## What is being asked
Only one stretch of the listing below is wanted: every line from the first to the line containing "Given: Raise hand in the meeting", set down exactly.

## Record set
-- Opening Marker --

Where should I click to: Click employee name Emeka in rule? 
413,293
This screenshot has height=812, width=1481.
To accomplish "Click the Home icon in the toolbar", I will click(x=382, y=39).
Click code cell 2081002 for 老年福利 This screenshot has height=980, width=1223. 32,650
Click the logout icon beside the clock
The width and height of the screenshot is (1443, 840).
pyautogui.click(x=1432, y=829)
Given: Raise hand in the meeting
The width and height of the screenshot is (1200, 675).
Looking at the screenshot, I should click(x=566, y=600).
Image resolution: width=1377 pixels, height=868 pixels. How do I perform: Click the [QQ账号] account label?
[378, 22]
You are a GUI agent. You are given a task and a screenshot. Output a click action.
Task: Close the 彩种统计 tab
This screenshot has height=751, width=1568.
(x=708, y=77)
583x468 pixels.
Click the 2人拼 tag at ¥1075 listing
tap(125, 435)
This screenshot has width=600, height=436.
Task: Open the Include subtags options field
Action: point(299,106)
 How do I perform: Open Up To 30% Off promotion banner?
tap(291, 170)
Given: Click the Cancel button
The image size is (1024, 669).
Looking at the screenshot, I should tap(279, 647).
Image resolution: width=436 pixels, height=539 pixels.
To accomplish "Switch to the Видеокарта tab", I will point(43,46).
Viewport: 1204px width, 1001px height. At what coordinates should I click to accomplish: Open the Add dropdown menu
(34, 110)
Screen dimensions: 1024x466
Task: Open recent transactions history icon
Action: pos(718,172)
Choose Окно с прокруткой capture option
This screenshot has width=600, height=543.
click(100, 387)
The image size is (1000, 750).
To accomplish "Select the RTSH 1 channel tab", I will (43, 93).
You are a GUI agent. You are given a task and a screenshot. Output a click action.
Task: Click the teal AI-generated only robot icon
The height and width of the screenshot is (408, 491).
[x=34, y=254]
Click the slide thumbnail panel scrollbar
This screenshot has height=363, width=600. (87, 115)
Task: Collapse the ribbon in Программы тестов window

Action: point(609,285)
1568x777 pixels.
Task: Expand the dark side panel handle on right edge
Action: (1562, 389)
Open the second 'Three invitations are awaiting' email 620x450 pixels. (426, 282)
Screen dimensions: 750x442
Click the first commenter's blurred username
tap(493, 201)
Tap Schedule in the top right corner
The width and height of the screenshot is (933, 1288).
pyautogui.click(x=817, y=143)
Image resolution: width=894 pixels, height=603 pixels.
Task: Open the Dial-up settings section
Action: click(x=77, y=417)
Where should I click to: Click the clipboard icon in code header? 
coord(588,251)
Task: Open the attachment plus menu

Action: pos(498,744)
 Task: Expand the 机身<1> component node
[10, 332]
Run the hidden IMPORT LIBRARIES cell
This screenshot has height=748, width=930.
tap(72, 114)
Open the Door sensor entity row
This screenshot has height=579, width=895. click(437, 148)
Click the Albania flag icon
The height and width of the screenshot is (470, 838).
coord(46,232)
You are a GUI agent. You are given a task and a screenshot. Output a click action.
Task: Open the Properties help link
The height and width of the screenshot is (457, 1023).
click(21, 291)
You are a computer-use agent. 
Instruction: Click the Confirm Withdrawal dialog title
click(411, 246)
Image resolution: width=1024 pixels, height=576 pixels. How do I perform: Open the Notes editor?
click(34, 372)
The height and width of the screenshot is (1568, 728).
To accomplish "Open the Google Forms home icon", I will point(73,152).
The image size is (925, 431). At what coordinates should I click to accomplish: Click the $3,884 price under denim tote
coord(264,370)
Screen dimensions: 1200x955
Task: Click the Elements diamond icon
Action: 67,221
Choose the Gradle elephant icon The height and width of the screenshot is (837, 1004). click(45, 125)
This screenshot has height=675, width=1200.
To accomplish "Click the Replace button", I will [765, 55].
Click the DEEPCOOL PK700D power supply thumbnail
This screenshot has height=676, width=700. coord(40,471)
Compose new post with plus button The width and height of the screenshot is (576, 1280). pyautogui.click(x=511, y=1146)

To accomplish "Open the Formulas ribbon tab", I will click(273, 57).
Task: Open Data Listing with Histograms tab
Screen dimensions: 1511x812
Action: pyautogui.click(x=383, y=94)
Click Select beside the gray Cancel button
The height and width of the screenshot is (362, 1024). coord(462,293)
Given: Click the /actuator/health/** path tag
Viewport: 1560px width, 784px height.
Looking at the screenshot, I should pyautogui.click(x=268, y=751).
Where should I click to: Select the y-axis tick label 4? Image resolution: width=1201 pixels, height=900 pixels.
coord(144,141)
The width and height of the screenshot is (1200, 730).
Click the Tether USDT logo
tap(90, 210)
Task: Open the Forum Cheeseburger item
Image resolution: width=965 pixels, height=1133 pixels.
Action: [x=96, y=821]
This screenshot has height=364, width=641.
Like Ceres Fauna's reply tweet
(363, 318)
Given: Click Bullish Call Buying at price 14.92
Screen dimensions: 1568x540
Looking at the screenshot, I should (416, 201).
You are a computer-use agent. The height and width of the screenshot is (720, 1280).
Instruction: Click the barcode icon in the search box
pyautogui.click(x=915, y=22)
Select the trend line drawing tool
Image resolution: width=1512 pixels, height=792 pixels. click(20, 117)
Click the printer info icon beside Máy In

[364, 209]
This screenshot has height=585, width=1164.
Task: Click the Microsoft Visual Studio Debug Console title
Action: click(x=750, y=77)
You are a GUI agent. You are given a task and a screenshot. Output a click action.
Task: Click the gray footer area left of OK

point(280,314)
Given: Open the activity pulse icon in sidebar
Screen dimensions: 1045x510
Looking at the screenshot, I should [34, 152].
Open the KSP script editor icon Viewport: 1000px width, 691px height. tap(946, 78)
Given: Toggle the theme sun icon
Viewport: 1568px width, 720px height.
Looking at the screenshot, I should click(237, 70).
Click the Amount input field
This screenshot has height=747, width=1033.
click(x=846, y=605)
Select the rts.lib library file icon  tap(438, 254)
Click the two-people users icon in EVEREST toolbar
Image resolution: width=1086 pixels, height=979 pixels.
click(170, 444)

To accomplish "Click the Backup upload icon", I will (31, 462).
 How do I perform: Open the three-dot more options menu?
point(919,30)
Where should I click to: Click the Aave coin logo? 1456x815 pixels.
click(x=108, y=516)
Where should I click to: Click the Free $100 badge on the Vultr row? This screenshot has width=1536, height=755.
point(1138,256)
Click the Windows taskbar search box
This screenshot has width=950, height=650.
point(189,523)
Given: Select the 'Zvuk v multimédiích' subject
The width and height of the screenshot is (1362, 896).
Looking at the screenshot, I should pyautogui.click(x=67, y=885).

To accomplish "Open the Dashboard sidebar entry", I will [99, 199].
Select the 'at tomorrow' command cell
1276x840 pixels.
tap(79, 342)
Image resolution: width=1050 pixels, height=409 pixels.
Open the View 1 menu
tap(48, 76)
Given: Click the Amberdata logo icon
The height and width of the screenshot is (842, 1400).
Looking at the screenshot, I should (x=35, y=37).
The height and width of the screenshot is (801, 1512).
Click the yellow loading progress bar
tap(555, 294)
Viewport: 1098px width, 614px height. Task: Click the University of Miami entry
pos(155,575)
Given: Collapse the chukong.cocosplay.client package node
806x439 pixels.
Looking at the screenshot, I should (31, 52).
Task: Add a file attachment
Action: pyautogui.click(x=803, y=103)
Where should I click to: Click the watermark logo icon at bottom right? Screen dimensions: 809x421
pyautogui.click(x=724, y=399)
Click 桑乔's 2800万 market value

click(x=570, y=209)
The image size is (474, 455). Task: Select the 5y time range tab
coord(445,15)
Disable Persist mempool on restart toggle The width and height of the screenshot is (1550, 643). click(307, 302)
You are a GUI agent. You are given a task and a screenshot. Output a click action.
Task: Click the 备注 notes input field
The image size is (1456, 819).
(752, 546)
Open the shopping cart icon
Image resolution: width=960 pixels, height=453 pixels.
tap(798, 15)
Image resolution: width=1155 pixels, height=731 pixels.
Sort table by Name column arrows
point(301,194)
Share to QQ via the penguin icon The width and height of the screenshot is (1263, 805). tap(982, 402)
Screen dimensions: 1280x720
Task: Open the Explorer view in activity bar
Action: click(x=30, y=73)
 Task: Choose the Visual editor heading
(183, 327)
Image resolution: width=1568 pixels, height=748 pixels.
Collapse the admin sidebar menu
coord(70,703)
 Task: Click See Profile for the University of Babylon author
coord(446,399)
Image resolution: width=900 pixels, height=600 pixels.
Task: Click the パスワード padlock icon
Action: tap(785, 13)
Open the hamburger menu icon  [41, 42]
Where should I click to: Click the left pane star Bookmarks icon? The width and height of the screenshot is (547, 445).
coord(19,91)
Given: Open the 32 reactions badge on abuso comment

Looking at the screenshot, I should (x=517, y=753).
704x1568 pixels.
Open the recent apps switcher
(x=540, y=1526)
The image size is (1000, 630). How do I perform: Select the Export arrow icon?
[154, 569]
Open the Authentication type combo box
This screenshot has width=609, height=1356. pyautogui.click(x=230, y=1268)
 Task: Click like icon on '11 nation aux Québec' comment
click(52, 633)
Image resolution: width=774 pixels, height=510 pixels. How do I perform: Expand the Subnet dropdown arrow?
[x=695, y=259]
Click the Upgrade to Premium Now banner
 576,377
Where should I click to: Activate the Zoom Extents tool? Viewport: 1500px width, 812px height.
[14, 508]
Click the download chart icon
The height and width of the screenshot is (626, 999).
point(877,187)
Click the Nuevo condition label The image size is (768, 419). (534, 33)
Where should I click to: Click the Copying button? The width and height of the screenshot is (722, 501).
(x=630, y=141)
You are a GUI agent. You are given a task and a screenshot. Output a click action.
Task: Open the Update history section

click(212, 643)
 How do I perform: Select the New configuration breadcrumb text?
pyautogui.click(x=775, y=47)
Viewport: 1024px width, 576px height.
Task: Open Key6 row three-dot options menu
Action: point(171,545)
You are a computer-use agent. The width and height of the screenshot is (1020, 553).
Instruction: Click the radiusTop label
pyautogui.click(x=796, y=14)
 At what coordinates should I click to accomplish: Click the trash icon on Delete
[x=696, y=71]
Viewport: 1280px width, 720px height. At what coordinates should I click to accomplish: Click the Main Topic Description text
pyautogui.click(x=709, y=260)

-- Closing Marker --

## Response to this task
Where should I click to: Click employee name Emeka in rule? 
413,293
This screenshot has height=812, width=1481.
To accomplish "Click the Home icon in the toolbar", I will click(x=382, y=39).
Click code cell 2081002 for 老年福利 This screenshot has height=980, width=1223. 32,650
Click the logout icon beside the clock
The width and height of the screenshot is (1443, 840).
pyautogui.click(x=1432, y=829)
Given: Raise hand in the meeting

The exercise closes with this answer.